Operando and in-situ material characterization
Characterization is an indispensable part of catalyst and material research. Phase, composition, elemental oxidation state, particle size and shape all join in determining the activity and stability of materials. In addition to information regarding the as-prepared and post-mortem state, an insider’s view into the material during operation is of great value.
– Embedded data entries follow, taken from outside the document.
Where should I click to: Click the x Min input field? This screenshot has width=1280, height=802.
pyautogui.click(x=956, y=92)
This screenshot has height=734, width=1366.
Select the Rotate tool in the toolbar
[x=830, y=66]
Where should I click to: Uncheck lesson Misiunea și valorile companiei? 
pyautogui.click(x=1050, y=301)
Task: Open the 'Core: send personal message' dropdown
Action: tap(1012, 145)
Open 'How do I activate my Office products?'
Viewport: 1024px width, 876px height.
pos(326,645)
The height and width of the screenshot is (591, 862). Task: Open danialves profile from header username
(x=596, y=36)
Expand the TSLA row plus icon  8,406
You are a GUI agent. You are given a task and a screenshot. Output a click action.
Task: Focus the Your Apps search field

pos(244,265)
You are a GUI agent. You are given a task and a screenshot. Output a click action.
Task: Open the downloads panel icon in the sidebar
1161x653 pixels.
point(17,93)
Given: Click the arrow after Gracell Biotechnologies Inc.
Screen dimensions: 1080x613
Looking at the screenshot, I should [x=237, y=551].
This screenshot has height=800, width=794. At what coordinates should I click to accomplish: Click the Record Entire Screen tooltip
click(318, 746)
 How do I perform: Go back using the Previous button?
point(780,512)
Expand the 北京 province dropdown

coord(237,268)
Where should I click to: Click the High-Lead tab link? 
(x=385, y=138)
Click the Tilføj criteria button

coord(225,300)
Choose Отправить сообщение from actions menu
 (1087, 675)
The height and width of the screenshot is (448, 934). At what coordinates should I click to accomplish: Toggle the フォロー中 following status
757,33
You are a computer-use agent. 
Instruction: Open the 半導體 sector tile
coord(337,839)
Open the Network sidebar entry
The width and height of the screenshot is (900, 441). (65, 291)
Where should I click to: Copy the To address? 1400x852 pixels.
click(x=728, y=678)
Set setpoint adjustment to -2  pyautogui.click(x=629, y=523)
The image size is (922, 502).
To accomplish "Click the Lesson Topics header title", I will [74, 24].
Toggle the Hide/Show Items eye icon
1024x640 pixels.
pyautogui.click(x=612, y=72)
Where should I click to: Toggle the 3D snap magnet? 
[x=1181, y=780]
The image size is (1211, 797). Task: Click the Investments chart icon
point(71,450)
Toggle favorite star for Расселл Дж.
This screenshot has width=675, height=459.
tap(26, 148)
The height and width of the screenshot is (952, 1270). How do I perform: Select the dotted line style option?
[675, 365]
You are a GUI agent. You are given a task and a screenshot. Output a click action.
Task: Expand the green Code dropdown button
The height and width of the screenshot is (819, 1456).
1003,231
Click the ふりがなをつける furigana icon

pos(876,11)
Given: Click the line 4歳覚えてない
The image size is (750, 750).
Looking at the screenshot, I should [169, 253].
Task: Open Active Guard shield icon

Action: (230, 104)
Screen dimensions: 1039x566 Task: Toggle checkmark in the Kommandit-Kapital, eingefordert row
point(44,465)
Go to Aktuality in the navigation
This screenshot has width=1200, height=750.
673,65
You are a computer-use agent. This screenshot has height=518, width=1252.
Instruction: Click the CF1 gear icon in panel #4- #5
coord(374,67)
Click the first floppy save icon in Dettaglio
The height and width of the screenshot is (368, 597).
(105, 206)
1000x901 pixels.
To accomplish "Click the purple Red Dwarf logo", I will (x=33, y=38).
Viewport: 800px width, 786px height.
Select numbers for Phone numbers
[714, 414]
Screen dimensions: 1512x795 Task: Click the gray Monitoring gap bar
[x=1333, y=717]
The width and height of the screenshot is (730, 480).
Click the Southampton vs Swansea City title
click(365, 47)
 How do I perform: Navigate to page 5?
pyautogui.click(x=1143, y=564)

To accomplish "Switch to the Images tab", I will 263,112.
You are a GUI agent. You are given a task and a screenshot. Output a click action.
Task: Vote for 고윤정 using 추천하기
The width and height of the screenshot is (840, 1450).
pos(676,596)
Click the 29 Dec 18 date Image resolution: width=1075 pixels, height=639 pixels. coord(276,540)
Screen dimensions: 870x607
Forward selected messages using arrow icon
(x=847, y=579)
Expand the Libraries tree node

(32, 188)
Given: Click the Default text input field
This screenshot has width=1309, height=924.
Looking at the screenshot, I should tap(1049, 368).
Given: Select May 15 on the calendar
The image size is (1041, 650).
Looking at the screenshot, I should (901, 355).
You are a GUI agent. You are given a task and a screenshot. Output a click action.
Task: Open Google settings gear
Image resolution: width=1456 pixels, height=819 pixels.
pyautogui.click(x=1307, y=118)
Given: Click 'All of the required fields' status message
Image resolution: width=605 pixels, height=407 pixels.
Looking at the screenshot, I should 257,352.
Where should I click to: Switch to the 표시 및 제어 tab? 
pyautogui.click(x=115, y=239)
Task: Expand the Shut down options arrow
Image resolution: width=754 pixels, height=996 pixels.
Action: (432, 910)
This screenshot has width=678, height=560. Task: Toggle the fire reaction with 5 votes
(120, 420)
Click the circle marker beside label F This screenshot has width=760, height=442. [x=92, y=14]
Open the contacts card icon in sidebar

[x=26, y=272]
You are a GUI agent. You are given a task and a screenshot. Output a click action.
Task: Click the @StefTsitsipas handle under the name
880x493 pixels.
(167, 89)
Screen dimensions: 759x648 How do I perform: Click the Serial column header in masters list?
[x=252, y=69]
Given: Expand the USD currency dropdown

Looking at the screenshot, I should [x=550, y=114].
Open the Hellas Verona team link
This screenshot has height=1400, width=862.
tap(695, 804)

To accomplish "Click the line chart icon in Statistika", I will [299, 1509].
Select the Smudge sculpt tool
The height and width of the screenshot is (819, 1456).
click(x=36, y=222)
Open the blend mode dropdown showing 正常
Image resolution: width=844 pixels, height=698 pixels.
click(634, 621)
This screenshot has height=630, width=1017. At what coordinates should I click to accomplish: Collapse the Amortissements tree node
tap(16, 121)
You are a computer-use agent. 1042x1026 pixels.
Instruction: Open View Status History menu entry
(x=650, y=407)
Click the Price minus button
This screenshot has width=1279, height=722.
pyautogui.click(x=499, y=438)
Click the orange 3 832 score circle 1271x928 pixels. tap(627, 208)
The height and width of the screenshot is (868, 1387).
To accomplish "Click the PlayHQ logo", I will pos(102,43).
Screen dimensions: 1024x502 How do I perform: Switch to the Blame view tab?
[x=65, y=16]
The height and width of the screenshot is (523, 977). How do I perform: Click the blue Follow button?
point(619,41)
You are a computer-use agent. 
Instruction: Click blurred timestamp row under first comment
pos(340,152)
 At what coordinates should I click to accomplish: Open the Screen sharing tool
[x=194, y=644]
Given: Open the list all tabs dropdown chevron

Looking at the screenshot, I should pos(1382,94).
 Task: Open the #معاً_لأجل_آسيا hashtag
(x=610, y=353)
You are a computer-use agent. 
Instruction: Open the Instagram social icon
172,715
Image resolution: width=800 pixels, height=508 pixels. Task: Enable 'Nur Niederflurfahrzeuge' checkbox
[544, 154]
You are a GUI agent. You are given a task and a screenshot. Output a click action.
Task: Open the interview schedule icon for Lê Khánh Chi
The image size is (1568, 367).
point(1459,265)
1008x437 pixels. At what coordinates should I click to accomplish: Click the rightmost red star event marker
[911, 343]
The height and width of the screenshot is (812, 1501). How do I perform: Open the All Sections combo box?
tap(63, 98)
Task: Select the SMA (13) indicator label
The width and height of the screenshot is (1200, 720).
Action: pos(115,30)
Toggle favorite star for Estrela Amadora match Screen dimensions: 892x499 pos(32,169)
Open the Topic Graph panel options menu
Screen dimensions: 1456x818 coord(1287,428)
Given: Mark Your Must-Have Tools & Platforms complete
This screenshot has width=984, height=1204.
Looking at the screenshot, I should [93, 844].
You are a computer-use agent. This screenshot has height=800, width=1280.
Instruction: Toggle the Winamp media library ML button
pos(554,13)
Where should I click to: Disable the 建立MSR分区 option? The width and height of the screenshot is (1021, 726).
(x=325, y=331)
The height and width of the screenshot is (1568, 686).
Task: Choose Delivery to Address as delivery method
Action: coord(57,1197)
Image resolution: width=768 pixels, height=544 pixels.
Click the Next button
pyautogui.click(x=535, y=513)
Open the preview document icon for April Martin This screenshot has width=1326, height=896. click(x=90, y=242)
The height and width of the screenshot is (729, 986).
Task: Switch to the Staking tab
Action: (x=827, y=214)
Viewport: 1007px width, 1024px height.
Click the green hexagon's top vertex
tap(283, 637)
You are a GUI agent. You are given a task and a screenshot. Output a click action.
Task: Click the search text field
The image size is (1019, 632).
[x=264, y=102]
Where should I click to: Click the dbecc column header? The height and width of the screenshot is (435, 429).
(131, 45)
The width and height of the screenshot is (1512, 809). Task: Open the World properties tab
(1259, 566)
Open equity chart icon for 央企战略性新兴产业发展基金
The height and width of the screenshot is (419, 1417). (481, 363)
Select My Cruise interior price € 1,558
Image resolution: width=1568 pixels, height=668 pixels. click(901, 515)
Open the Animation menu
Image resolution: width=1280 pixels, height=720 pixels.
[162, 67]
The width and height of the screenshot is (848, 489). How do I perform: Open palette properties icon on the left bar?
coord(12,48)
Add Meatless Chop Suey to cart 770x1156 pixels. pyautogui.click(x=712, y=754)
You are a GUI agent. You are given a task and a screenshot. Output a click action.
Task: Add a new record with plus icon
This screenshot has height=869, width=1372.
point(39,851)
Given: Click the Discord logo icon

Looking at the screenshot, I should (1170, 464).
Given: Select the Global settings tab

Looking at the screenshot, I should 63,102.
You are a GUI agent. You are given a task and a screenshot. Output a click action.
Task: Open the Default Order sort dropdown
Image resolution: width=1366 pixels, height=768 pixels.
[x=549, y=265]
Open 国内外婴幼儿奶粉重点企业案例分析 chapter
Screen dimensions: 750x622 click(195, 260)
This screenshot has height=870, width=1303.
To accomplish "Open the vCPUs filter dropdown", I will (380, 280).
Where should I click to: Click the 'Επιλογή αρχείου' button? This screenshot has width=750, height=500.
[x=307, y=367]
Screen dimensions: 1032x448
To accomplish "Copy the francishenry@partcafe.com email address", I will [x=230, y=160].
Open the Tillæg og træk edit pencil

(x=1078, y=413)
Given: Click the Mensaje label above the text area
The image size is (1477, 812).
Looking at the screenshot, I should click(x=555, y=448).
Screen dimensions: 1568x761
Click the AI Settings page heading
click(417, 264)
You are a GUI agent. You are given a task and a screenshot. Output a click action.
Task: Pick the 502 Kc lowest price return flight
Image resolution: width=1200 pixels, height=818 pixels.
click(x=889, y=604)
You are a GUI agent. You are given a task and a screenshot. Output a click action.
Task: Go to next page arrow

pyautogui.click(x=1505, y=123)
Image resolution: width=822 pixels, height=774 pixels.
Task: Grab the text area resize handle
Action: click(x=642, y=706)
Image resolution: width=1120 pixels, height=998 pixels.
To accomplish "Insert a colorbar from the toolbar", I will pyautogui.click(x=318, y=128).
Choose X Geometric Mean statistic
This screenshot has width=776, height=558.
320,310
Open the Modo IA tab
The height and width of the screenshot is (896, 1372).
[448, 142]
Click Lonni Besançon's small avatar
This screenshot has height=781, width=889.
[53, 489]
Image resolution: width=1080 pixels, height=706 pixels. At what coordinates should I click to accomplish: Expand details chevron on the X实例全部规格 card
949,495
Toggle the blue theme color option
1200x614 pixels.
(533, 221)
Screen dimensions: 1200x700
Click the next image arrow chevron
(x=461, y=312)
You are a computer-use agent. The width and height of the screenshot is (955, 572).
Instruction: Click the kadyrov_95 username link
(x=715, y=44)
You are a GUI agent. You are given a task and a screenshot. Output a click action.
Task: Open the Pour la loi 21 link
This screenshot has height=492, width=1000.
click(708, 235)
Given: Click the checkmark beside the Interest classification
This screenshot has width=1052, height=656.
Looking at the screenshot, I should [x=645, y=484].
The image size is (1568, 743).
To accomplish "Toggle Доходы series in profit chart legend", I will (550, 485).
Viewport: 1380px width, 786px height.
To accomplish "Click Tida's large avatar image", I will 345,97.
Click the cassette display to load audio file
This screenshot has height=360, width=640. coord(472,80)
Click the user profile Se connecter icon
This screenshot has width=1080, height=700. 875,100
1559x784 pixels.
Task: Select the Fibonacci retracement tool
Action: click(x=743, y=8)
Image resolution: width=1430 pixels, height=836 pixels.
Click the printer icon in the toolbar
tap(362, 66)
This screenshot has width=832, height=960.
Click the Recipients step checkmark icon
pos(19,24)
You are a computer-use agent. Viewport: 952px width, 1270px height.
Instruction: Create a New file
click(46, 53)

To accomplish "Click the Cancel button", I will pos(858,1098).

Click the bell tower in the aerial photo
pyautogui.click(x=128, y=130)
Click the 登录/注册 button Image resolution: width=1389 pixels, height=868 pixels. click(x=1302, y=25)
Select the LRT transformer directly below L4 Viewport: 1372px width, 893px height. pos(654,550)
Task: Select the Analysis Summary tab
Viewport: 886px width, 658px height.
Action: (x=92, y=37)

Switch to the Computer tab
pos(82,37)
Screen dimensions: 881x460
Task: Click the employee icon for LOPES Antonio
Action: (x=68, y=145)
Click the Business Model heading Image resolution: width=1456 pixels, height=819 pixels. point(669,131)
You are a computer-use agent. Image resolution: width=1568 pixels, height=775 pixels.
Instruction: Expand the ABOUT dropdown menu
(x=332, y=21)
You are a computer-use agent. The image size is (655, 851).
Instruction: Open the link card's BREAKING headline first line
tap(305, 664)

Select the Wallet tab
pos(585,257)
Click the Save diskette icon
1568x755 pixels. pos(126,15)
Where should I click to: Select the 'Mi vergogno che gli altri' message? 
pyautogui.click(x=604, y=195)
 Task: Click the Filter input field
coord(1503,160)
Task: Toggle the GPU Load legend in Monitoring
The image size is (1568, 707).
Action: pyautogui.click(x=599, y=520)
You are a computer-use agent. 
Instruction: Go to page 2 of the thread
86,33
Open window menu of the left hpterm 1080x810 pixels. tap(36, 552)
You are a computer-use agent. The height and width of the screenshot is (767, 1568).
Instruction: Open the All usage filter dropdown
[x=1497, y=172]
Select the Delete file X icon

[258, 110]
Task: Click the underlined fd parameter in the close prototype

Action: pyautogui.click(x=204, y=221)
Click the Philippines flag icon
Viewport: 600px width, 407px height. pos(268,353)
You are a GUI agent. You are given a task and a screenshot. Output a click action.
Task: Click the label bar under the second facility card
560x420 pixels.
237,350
Hence the importance of operando characterization, allowing a direct connection between physico-chemical properties and performance.
Deploying LCT’s MicroKinetic Engine to make kinetics accessible
Microkinetic model development strives to integrate all independently acquired experimental and theoretical information about the investigated reaction. LCT’s MicroKinetic Engine (μKE) allows to unravel complex chemical reactions with a few mouse clicks. Kinetic performance can be simulated for different reactor types and compared with experimental data. The software provides direct feedback on model adequacy and predictability through data visualization and statistical interpretation.
Providing chemical insights to use biomass as a resource for high-value chemicals
The diversity of functional groups makes biomass an interesting resource for chemicals. To be economical feasible, all biomass components need to be valorized. Experimental and theoretical studies provide the chemical insight needed to optimize the yields of high-value chemicals and upgrade lower-value products.
Designing kinetic models to optimize biomass conversion into green, next-generation fuels
Thermal (catalytic) biomass conversion to green, next-generation fuels provides a promising means to reduce the carbon footprint and the emission of dangerous particulates. Experimental and theoretical studies lead to detailed kinetic models needed to optimize fuel production and to assess fuel performance.
Bringing Industry 4.0 to chemical processes
Integration of smart production and advanced information technology is covered to facilitate the transition to next-generation reaction synthesis and chemical production.
Closing the loop for polymer engineering applications and waste
An important societal challenge is the development of novel chemical routes and technologies to enable polymer recycling. Model-based design is combined with experimental validation to be successful in this respect.
Creating efficient energy use and exergy analysis
A key challenge for industrial production processes is their energy efficient operation. Here optimal conditions towards maximal performance are identified for thermal and catalytic processes including polymerization.
Chemical looping as a technology platform
We aim to demonstrate that chemical looping has large potential, well beyond combustion, as a flexible technology platform for process intensification in fuel processing technology. The product separation that is inherent to this technology can have significant impact in the future on a broad range of chemical processes, with higher efficiency and ‘greener’ chemistry.
Lifting data analysis and storage to chemical processes
Chemical processes are influenced by billions of simultaneous phenomena. Here we developed and apply smart algorithms to provide process design from molecule to plant level.